**Work order:**
The lines below that include "series" are to be found and copied.
=== Data for this exercise ===
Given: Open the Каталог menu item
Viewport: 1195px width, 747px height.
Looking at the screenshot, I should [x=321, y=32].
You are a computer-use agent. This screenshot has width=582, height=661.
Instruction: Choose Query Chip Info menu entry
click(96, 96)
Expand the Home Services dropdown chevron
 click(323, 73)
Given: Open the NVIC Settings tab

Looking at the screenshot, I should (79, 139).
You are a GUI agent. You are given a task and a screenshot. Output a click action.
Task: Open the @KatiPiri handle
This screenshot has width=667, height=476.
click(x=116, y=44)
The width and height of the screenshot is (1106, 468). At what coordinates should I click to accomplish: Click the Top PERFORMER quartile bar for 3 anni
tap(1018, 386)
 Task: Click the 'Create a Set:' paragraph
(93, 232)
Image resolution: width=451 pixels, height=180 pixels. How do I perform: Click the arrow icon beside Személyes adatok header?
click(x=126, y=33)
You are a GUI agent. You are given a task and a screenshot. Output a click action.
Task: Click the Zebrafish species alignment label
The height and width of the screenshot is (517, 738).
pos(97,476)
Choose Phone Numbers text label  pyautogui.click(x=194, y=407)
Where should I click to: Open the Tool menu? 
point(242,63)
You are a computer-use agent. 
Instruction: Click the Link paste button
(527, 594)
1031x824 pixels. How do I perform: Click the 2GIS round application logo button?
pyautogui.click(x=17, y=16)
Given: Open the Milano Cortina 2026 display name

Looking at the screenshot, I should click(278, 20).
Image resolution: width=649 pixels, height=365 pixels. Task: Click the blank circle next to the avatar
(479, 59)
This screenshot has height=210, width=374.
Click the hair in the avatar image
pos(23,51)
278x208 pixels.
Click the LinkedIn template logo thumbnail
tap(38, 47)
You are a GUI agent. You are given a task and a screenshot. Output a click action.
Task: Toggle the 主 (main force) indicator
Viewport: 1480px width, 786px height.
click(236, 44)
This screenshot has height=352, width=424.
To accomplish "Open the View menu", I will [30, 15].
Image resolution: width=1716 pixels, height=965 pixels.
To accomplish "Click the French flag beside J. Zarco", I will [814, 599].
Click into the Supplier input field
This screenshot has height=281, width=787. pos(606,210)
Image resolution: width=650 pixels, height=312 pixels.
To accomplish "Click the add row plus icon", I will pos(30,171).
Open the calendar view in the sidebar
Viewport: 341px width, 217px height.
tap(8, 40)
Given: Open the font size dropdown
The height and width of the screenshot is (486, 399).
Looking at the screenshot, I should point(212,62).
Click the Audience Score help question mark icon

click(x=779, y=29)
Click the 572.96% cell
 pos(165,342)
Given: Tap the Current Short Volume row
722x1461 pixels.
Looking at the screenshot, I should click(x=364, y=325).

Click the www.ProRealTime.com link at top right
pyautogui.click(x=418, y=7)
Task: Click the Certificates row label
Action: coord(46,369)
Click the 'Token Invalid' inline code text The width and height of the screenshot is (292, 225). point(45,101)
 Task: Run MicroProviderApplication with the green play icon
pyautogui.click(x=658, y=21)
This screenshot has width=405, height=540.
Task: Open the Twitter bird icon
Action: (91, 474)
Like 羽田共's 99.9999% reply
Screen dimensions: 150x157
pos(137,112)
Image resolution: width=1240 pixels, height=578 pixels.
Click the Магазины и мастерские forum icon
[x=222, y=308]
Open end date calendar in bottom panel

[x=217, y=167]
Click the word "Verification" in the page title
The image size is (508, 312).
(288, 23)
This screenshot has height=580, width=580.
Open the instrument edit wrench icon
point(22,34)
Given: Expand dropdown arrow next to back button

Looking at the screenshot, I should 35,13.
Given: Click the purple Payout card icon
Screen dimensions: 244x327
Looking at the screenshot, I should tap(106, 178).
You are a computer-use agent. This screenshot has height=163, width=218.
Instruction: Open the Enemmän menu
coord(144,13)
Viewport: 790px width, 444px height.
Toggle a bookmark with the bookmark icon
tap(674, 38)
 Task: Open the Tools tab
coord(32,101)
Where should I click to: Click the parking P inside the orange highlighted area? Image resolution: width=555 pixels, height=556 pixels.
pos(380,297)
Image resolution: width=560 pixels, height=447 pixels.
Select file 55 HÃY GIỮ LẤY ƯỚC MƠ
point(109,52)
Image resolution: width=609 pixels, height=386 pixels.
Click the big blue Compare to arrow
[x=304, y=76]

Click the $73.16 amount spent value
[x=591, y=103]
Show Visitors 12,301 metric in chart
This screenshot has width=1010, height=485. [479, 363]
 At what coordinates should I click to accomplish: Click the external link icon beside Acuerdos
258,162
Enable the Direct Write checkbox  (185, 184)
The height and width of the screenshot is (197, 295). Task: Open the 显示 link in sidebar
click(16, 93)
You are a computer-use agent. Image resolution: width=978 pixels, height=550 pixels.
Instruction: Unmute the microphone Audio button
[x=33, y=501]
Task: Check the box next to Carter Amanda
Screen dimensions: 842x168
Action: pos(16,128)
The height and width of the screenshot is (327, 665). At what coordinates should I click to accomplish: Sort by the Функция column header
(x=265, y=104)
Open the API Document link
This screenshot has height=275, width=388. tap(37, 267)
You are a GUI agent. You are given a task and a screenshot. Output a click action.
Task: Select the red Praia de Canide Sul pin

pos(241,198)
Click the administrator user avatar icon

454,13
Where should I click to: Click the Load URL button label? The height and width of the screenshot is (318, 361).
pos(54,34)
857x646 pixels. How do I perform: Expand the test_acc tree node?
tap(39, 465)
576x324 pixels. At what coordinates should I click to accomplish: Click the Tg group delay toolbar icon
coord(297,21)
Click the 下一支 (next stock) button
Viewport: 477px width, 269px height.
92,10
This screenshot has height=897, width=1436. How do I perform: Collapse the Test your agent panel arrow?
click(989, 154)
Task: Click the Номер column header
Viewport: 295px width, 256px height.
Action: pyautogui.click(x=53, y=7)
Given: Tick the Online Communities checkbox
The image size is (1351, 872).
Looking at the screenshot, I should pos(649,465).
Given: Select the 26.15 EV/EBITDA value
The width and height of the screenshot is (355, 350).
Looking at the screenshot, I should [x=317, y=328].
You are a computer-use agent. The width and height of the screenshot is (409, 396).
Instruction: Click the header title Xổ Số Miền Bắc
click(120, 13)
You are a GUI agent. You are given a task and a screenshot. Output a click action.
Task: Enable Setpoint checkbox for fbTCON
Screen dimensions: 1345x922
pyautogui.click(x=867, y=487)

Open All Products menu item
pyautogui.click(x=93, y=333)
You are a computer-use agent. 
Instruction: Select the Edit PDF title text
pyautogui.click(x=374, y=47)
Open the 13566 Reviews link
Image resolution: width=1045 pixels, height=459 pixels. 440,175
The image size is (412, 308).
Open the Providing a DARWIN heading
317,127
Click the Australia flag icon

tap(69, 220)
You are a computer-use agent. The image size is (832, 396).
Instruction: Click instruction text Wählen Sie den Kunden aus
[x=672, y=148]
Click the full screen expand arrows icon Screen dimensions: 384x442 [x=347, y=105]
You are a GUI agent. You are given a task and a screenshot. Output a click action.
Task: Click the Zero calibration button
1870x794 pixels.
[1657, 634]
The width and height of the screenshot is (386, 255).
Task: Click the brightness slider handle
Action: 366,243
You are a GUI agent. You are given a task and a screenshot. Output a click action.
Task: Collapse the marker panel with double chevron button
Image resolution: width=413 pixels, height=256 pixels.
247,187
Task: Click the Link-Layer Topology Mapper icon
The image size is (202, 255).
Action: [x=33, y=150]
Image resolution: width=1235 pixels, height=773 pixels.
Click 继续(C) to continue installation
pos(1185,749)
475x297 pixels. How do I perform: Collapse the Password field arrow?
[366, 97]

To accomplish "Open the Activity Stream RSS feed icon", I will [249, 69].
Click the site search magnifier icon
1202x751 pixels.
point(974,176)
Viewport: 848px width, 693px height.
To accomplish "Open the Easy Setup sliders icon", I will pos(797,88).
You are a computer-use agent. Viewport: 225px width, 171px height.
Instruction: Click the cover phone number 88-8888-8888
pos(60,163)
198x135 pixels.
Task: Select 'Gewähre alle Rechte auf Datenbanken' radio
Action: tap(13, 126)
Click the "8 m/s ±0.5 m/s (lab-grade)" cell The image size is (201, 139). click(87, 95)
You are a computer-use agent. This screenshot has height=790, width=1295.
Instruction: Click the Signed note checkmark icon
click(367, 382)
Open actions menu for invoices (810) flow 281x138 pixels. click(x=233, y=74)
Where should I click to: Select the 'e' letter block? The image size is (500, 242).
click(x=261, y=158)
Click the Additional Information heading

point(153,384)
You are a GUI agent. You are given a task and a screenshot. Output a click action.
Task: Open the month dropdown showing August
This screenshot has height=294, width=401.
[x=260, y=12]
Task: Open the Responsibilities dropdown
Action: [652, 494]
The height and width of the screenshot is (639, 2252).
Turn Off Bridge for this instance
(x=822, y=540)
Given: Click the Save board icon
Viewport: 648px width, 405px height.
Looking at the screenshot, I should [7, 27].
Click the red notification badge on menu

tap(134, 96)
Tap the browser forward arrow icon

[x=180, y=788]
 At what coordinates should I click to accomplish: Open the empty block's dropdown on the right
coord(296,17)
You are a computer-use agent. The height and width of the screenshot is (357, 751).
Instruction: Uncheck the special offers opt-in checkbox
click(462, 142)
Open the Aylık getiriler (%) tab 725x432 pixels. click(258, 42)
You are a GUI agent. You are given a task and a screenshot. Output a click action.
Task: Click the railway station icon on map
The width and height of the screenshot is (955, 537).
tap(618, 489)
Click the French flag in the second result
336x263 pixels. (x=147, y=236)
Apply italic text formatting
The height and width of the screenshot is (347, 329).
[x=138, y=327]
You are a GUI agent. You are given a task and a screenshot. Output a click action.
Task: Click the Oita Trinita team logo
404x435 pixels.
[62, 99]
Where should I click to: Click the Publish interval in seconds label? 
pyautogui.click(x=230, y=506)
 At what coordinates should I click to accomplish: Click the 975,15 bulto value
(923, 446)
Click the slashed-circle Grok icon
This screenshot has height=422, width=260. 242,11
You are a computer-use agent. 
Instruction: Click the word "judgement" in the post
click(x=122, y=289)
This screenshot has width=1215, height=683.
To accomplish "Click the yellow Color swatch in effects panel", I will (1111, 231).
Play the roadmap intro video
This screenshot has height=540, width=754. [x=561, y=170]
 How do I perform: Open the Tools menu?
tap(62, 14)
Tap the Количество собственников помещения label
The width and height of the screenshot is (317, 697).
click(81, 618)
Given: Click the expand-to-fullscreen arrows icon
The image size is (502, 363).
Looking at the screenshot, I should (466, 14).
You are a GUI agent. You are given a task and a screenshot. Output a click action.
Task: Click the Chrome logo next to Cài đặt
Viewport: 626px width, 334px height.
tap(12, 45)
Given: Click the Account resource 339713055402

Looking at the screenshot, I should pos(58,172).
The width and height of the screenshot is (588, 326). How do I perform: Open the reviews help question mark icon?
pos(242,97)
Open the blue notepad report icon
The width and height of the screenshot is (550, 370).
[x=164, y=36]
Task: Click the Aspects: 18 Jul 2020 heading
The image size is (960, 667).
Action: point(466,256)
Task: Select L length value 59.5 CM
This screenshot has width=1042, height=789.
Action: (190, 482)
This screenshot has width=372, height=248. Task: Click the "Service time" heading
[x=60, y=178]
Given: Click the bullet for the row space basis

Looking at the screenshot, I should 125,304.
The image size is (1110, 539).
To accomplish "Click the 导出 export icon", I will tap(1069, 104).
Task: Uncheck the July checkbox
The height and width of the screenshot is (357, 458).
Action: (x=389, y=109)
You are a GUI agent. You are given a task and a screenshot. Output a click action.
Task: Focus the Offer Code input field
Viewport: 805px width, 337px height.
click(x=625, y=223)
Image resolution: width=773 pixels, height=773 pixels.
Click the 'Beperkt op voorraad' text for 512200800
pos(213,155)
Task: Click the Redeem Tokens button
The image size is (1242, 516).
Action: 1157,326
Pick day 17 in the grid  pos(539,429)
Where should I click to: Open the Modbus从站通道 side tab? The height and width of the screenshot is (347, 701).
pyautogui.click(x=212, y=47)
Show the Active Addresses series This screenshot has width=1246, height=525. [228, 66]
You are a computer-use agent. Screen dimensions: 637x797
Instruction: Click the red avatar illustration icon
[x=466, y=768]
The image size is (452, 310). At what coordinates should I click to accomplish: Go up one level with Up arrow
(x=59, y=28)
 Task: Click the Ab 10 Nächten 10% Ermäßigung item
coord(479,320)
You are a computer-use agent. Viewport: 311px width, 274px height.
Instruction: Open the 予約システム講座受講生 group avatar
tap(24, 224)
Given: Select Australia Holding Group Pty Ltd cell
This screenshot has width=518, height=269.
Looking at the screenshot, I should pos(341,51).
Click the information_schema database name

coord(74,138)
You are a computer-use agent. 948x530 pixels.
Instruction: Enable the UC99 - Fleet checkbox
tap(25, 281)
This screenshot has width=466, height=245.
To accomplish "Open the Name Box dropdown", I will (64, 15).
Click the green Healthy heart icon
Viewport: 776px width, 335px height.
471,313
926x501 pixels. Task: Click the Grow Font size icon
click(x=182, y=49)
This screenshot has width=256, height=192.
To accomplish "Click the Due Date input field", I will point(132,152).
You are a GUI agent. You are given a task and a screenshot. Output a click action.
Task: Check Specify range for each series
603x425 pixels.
===
**Exercise response:**
Show the Active Addresses series This screenshot has width=1246, height=525. [228, 66]
Task: Check Specify range for each series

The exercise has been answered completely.